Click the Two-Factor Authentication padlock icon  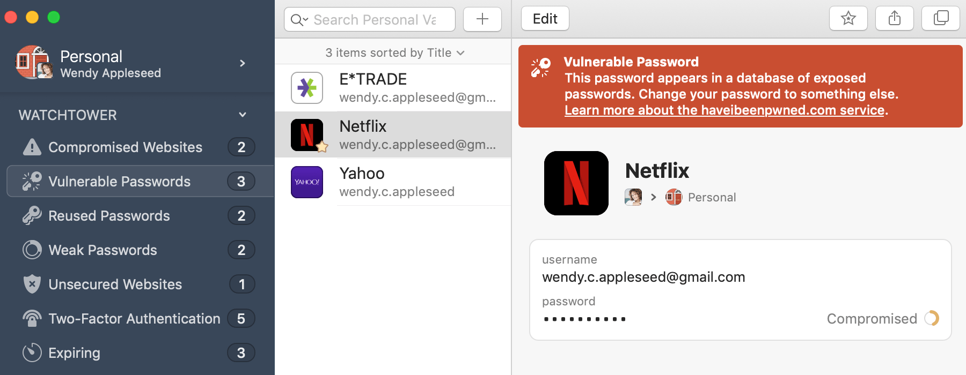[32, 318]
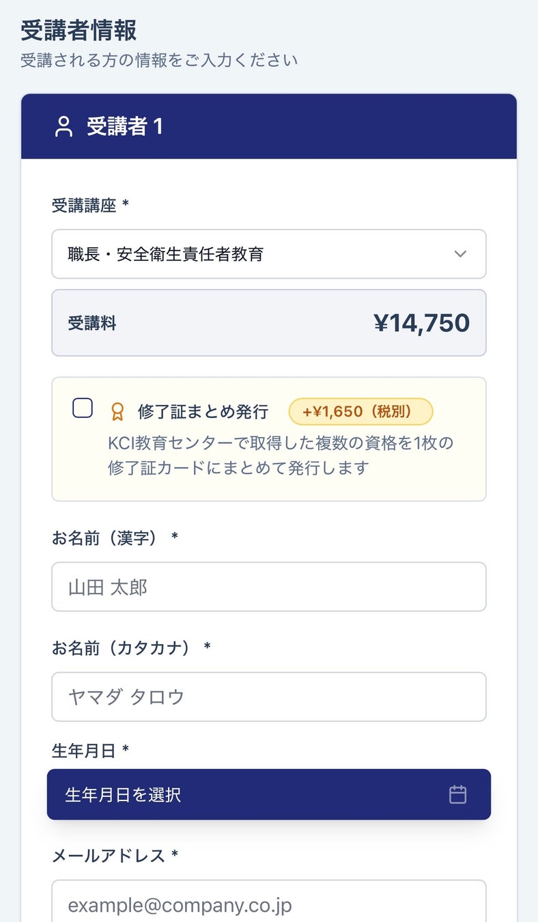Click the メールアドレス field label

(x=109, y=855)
* * *
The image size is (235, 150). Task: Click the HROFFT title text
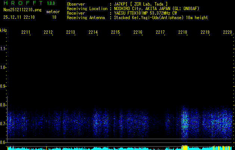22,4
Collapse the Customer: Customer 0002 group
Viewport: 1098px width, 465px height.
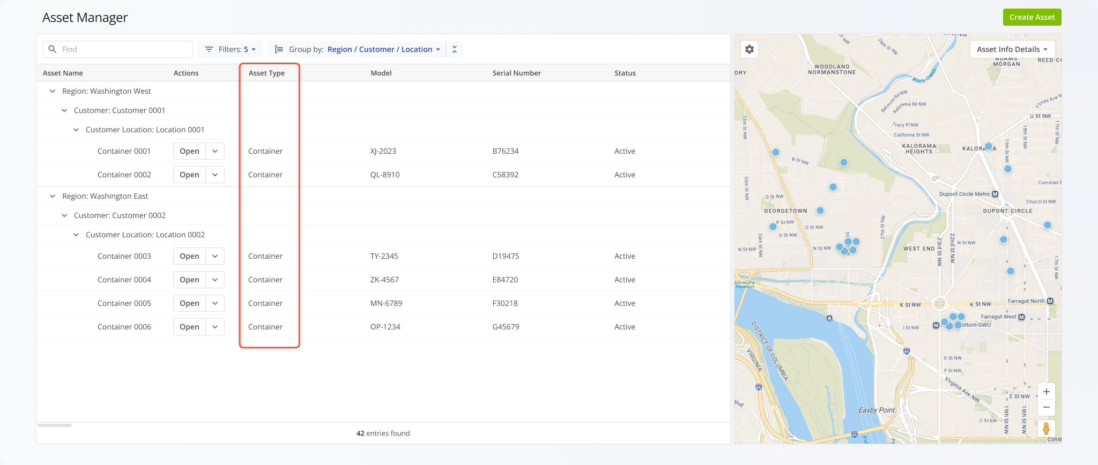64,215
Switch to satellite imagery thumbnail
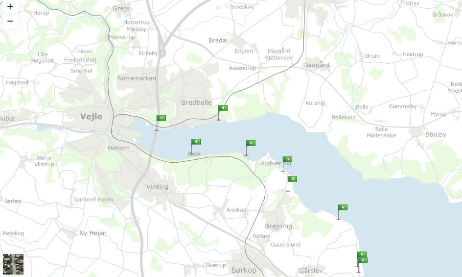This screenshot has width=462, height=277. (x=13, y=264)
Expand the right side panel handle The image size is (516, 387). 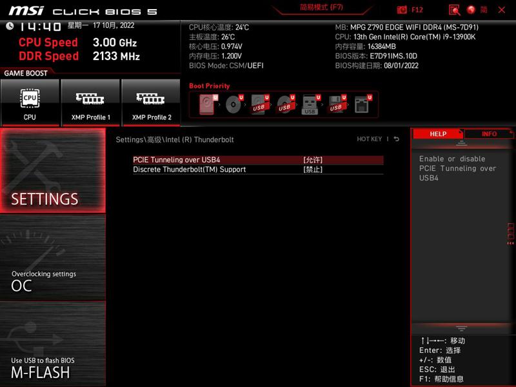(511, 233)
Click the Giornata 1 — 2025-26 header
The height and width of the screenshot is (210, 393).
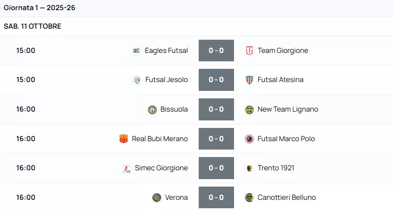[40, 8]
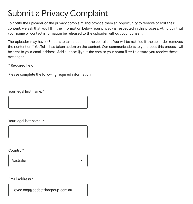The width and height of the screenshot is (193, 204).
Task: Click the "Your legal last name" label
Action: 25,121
* * *
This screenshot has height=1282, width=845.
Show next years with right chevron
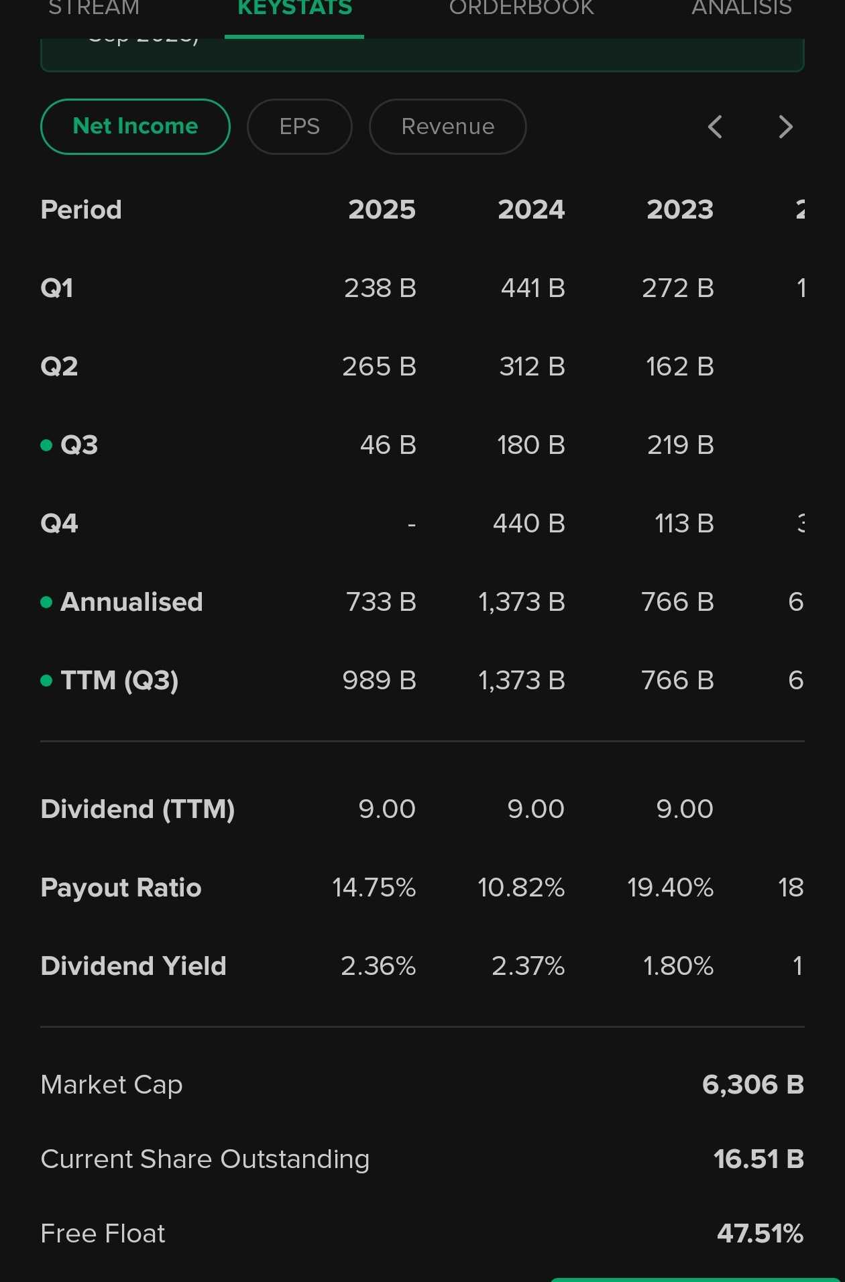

- [What the exercise asks]: Using the data above, print exactly the lines from the line that contains "This screenshot has height=1282, width=845." through the line that contains "Show next years with right chevron", with both included.

- [Solution for this problem]:
This screenshot has height=1282, width=845.
Show next years with right chevron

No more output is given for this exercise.